My roommate and I had a nyquil contest. The nyquil won.
I just took a dump by candlelight. I feel like a pilgrim.
I just saw some girl with the liscense plate "OBVIII"...I never wanted to get in a car accident so badly.
I think i'm just gonna start shot-gunning everything that comes in can form.
Restaurants Roasting People Who Gave Them Negative Yelp Reviews (25 Pics)
It'll be like the burning bush except without moses and with pubes.
He's like Medusa, you can't look directly into his eyes or you'll turn into a slut.
I'll even give you a complementary welcome blowjob.

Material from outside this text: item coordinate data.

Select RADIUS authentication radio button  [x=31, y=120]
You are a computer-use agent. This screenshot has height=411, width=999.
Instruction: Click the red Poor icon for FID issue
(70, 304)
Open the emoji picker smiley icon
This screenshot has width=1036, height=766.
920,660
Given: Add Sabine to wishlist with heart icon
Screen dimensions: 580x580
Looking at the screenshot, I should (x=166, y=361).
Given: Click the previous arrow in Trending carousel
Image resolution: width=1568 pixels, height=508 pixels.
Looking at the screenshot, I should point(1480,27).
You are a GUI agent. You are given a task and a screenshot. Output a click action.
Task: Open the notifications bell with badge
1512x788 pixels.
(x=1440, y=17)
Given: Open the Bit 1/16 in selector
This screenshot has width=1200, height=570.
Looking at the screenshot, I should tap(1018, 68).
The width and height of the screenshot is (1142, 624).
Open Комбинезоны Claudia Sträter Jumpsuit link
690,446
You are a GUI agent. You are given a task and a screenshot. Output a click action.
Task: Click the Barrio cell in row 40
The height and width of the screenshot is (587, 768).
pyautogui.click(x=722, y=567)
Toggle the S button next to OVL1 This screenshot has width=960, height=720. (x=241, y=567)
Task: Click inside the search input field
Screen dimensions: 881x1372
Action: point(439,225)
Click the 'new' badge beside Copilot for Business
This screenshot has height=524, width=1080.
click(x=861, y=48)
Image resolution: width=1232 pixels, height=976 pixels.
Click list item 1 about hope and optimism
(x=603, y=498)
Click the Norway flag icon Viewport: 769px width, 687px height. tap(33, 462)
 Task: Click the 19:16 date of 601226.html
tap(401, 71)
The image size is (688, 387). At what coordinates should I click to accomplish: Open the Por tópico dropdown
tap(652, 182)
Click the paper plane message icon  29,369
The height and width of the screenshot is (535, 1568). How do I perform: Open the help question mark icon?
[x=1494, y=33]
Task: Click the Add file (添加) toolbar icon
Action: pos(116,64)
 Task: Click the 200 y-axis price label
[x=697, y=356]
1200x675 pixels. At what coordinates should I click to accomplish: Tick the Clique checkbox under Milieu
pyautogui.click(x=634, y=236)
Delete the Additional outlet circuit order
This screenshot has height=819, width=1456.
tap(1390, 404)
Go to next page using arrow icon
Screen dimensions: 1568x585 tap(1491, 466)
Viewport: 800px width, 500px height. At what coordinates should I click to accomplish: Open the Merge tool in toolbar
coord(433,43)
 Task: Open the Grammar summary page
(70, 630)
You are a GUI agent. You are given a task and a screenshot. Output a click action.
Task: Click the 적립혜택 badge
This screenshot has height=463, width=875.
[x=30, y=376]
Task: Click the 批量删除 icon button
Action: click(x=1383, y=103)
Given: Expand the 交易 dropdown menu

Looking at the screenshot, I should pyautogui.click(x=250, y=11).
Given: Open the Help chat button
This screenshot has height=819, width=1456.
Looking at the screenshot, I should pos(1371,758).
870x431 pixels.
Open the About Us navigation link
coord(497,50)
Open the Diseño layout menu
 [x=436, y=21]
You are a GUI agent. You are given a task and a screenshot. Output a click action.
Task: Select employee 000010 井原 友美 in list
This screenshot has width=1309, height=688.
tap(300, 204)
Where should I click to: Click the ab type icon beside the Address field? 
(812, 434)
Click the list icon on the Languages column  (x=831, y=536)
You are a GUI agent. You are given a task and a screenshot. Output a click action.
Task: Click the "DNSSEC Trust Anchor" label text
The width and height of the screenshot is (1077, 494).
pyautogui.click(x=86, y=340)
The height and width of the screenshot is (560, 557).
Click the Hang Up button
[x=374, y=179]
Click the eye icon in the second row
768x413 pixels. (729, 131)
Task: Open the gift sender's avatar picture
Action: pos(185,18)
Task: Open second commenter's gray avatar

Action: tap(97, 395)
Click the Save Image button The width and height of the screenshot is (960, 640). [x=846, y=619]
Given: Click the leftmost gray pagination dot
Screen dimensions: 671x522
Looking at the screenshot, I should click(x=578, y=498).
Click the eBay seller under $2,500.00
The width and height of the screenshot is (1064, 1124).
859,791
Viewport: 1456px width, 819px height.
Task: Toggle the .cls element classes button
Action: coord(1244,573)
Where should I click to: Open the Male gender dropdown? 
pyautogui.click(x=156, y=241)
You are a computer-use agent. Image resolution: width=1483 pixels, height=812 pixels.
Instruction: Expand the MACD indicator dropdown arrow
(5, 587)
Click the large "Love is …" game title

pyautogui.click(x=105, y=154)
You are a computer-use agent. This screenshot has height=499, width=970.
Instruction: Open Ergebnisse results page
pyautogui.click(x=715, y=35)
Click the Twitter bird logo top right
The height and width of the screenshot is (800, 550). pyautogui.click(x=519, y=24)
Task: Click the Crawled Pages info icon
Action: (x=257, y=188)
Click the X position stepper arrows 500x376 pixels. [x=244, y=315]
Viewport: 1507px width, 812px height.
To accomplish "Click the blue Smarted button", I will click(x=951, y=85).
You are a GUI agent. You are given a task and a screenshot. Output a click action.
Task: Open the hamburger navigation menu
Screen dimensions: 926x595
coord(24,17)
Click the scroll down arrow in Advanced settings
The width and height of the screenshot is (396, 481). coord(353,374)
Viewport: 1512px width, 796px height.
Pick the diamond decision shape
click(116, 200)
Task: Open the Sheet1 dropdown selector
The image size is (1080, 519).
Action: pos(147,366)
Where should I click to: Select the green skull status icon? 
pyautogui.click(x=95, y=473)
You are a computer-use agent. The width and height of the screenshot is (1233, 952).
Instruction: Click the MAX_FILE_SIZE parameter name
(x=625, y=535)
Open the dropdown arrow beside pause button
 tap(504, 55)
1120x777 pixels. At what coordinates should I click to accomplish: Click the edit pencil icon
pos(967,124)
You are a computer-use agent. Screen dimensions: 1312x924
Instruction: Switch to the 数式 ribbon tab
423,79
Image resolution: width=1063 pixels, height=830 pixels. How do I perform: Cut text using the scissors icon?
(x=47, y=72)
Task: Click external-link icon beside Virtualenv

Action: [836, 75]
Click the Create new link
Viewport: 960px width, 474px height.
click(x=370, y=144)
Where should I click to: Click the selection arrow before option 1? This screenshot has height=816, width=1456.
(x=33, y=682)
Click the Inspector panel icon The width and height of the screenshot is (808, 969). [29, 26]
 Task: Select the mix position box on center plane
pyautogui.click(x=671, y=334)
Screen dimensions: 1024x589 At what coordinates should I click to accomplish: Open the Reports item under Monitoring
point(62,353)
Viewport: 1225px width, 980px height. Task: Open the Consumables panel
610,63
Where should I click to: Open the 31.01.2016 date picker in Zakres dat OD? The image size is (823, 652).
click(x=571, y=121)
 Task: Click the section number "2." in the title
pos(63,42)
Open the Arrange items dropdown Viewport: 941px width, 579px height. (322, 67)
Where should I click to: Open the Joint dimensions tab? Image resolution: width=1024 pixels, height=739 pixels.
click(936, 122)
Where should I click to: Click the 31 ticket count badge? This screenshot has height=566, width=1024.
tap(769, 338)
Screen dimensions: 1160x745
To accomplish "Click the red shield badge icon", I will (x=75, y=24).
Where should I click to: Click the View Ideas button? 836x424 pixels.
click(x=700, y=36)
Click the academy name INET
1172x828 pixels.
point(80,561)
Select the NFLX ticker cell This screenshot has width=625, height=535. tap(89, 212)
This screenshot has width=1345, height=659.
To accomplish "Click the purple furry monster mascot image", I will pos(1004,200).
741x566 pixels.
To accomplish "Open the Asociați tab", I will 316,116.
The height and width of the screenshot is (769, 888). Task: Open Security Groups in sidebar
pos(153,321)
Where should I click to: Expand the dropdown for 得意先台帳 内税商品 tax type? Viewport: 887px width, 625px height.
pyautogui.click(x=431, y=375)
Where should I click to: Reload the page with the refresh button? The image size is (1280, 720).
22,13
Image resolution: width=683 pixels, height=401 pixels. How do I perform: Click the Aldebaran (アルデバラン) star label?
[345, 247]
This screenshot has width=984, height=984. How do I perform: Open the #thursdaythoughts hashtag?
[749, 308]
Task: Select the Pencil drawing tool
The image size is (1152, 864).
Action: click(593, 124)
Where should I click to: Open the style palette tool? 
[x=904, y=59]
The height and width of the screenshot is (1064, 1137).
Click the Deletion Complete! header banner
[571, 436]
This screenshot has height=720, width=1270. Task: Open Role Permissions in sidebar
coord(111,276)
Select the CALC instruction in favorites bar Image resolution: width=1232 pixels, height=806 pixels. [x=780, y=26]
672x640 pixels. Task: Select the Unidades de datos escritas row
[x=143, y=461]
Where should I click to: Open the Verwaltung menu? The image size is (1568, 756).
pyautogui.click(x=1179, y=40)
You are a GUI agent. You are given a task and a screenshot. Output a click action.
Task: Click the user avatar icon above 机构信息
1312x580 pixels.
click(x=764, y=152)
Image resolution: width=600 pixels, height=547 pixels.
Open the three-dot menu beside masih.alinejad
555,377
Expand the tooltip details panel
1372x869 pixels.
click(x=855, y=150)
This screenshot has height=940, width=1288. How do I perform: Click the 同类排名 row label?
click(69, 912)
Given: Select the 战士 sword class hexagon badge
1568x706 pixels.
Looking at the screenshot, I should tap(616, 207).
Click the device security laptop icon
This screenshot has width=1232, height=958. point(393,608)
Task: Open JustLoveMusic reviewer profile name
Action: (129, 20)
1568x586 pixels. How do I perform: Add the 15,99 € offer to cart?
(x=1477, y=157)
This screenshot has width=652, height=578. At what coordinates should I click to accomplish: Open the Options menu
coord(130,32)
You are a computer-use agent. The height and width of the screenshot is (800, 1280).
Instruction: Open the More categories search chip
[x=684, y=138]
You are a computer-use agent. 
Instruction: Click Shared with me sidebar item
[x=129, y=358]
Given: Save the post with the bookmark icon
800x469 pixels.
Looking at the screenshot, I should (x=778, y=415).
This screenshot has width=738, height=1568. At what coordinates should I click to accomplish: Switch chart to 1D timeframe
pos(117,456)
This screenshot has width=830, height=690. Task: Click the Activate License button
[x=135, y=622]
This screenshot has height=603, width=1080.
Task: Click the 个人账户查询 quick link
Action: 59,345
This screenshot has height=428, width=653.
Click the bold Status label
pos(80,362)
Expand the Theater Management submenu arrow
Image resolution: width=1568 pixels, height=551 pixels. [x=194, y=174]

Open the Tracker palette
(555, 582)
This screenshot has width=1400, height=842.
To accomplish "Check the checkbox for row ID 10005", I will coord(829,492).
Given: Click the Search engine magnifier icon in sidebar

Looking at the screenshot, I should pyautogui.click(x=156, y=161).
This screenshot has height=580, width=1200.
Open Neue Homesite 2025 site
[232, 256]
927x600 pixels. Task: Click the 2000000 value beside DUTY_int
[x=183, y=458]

How was my weekend? I just blew my nose and a gram of coke fell out. My weekend was fantastic.
The cleaning lady has moved my vibrator twice now so I would say I'm pretty ready to move out.
Woman Posts Harassing DMs From Creep Online, Now He’s Upset Because People Told His Mom
I saw a classic trojan enz laying on his desk. So he's probably not into the kinky shit.
Her mom came in and passed out drunk on the floor next to us while she was riding me, "it's all good, she does this all the time" is what she said
I stole an accordion from the bar
Accidentally
I'm having ragrets about stealing the accordion
Right?? Give me some apple scented candles and I'm a fall wet dream
I'm dying of laughter, but I'm also just dying
Send help
God I need to hump something, right now.